* begin Dataset *
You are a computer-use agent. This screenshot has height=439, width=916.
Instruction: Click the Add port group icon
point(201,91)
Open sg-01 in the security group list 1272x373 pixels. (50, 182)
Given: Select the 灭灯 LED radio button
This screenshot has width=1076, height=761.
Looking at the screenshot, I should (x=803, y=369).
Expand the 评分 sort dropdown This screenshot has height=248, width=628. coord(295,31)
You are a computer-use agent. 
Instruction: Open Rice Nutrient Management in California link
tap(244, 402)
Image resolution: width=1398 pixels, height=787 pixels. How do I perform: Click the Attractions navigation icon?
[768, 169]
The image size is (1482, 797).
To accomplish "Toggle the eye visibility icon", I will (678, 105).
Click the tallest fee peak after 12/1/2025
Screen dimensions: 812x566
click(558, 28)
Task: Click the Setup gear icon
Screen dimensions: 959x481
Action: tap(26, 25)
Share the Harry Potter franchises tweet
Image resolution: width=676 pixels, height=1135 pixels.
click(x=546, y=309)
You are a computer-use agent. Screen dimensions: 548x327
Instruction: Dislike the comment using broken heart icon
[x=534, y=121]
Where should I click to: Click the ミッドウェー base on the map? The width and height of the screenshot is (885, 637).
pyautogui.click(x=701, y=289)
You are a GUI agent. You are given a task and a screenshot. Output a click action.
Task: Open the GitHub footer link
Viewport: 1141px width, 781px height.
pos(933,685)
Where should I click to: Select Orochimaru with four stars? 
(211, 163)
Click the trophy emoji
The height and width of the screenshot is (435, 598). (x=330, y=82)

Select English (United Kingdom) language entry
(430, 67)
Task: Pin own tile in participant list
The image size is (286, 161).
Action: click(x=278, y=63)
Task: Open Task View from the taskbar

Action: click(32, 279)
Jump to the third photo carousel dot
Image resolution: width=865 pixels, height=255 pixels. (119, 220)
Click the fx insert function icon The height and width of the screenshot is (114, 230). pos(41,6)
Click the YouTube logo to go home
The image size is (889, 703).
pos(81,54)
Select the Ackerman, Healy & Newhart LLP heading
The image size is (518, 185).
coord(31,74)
* end Dataset *
Rewrite all of the data above, changing "computer-use agent" to "desktop assistant" everywhere it occurs and leaving every other line as it is.

### Task solution
You are a desktop assistant. This screenshot has height=439, width=916.
Instruction: Click the Add port group icon
point(201,91)
Open sg-01 in the security group list 1272x373 pixels. (50, 182)
Given: Select the 灭灯 LED radio button
This screenshot has width=1076, height=761.
Looking at the screenshot, I should (x=803, y=369).
Expand the 评分 sort dropdown This screenshot has height=248, width=628. coord(295,31)
You are a desktop assistant. 
Instruction: Open Rice Nutrient Management in California link
tap(244, 402)
Image resolution: width=1398 pixels, height=787 pixels. How do I perform: Click the Attractions navigation icon?
[768, 169]
The image size is (1482, 797).
To accomplish "Toggle the eye visibility icon", I will (678, 105).
Click the tallest fee peak after 12/1/2025
Screen dimensions: 812x566
click(558, 28)
Task: Click the Setup gear icon
Screen dimensions: 959x481
Action: tap(26, 25)
Share the Harry Potter franchises tweet
Image resolution: width=676 pixels, height=1135 pixels.
click(x=546, y=309)
You are a desktop assistant. Screen dimensions: 548x327
Instruction: Dislike the comment using broken heart icon
[x=534, y=121]
Where should I click to: Click the ミッドウェー base on the map? The width and height of the screenshot is (885, 637).
pyautogui.click(x=701, y=289)
You are a GUI agent. You are given a task and a screenshot. Output a click action.
Task: Open the GitHub footer link
Viewport: 1141px width, 781px height.
pos(933,685)
Where should I click to: Select Orochimaru with four stars? 
(211, 163)
Click the trophy emoji
The height and width of the screenshot is (435, 598). (x=330, y=82)

Select English (United Kingdom) language entry
(430, 67)
Task: Pin own tile in participant list
The image size is (286, 161).
Action: click(x=278, y=63)
Task: Open Task View from the taskbar

Action: click(32, 279)
Jump to the third photo carousel dot
Image resolution: width=865 pixels, height=255 pixels. (119, 220)
Click the fx insert function icon The height and width of the screenshot is (114, 230). pos(41,6)
Click the YouTube logo to go home
The image size is (889, 703).
pos(81,54)
Select the Ackerman, Healy & Newhart LLP heading
The image size is (518, 185).
coord(31,74)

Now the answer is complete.